Extracted data entries
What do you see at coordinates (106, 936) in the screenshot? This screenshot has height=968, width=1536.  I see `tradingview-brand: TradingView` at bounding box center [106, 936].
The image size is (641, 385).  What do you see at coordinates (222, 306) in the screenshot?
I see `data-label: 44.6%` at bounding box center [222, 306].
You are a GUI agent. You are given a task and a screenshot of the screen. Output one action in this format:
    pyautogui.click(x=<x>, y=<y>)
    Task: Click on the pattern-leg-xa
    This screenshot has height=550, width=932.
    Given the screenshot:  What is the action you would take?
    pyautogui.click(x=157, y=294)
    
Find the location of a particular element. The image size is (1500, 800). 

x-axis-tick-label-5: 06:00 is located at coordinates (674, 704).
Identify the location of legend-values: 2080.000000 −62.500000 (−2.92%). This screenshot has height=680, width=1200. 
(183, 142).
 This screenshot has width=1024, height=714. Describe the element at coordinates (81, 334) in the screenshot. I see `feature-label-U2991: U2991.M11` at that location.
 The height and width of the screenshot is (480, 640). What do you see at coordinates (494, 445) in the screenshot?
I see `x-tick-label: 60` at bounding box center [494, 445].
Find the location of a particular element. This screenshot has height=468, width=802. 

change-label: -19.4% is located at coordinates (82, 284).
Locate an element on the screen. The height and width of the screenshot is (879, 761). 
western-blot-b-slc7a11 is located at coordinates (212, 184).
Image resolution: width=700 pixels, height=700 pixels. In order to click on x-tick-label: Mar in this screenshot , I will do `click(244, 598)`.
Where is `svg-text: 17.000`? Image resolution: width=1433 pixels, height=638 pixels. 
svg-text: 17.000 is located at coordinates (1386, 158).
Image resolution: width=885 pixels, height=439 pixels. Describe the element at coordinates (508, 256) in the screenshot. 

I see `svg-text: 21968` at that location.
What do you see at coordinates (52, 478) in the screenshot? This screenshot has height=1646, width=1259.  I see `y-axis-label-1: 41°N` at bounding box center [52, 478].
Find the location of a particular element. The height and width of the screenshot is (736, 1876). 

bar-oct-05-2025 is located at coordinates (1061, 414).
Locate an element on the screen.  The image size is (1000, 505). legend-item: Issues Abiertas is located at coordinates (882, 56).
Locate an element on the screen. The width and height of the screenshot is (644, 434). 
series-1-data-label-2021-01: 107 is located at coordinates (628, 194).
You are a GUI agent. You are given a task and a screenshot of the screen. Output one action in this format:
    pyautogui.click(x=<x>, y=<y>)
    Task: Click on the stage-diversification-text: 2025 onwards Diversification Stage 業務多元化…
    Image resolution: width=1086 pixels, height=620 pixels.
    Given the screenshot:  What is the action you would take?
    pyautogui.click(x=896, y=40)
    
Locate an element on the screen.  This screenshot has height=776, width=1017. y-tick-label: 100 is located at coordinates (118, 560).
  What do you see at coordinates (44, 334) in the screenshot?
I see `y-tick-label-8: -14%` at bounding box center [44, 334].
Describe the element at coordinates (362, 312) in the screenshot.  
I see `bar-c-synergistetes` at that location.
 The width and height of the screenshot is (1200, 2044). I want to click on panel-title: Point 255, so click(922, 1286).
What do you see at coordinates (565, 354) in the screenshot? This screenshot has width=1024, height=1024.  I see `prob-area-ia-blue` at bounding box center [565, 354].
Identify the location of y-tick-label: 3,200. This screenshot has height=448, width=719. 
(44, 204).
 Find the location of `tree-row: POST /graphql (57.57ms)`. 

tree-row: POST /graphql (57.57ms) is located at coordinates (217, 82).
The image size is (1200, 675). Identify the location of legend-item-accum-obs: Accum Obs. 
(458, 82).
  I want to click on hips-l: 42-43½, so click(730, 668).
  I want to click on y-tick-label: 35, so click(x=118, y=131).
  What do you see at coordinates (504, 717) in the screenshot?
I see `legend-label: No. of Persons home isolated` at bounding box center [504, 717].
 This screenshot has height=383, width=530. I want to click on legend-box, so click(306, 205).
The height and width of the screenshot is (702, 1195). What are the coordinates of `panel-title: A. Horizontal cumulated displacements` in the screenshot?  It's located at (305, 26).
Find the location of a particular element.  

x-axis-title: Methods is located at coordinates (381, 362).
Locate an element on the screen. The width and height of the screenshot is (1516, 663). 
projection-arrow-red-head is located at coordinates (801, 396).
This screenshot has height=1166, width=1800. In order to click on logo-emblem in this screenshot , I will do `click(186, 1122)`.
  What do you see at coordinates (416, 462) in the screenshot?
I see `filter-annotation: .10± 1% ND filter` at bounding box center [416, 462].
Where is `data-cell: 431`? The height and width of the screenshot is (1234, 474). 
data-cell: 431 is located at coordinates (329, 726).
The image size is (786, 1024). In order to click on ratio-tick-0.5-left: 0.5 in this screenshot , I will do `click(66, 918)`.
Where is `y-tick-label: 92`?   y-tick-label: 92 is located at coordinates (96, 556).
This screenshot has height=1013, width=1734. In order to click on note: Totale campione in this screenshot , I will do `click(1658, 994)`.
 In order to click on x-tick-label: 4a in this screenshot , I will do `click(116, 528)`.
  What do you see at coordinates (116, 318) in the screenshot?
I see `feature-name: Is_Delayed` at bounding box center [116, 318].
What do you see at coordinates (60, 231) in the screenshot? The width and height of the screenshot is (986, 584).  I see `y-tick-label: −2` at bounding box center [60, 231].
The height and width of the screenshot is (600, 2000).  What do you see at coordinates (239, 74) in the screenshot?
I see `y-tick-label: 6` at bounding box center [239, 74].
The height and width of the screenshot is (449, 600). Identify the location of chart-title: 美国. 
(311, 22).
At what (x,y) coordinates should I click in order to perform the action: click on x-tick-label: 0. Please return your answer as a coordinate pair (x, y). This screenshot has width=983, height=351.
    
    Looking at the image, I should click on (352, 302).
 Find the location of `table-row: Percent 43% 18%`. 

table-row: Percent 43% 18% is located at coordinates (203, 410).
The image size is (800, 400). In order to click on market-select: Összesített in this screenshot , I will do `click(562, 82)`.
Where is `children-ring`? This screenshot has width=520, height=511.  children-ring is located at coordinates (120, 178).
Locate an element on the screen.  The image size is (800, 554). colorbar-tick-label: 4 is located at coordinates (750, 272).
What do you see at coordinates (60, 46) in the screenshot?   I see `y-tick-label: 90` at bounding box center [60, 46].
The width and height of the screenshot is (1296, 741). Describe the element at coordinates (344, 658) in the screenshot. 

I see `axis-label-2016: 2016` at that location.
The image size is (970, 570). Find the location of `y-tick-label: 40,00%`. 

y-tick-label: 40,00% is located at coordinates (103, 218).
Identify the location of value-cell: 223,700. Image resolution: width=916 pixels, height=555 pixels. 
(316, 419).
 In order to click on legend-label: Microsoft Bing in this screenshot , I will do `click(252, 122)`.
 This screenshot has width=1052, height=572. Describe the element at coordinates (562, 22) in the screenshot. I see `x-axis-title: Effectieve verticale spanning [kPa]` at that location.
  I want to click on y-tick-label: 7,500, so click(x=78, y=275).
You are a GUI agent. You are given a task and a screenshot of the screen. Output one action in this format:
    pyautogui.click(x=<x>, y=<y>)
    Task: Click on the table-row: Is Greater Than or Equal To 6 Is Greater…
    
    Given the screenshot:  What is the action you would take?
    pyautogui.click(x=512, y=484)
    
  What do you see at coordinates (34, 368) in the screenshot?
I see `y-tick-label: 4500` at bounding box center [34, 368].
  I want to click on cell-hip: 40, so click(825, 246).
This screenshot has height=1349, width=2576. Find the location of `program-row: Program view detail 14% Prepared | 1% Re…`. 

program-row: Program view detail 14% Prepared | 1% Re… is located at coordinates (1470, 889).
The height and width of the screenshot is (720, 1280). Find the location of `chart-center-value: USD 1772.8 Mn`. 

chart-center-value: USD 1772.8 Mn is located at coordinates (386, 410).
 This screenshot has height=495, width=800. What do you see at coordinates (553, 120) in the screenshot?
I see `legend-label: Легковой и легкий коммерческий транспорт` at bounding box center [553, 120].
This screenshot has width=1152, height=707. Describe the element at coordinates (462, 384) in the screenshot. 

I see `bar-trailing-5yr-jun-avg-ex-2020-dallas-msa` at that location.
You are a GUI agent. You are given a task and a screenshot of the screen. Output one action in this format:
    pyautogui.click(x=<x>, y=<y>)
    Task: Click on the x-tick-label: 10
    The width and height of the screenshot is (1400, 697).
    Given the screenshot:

* ABOUT THIS EXERCISE
Replace "Locate an element" with "Find an element" in the items from the line with "What do you see at coordinates (52, 478)" up to and including the line with "pyautogui.click(x=896, y=40)". Write out only those lines again, with nothing else changed.

* SOLUTION
What do you see at coordinates (52, 478) in the screenshot? This screenshot has height=1646, width=1259.  I see `y-axis-label-1: 41°N` at bounding box center [52, 478].
Find the location of a particular element. The height and width of the screenshot is (736, 1876). 

bar-oct-05-2025 is located at coordinates (1061, 414).
Find an element on the screen.  The image size is (1000, 505). legend-item: Issues Abiertas is located at coordinates (882, 56).
Find an element on the screen. The width and height of the screenshot is (644, 434). 
series-1-data-label-2021-01: 107 is located at coordinates (628, 194).
You are a GUI agent. You are given a task and a screenshot of the screen. Output one action in this format:
    pyautogui.click(x=<x>, y=<y>)
    Task: Click on the stage-diversification-text: 2025 onwards Diversification Stage 業務多元化…
    Image resolution: width=1086 pixels, height=620 pixels.
    Given the screenshot:  What is the action you would take?
    pyautogui.click(x=896, y=40)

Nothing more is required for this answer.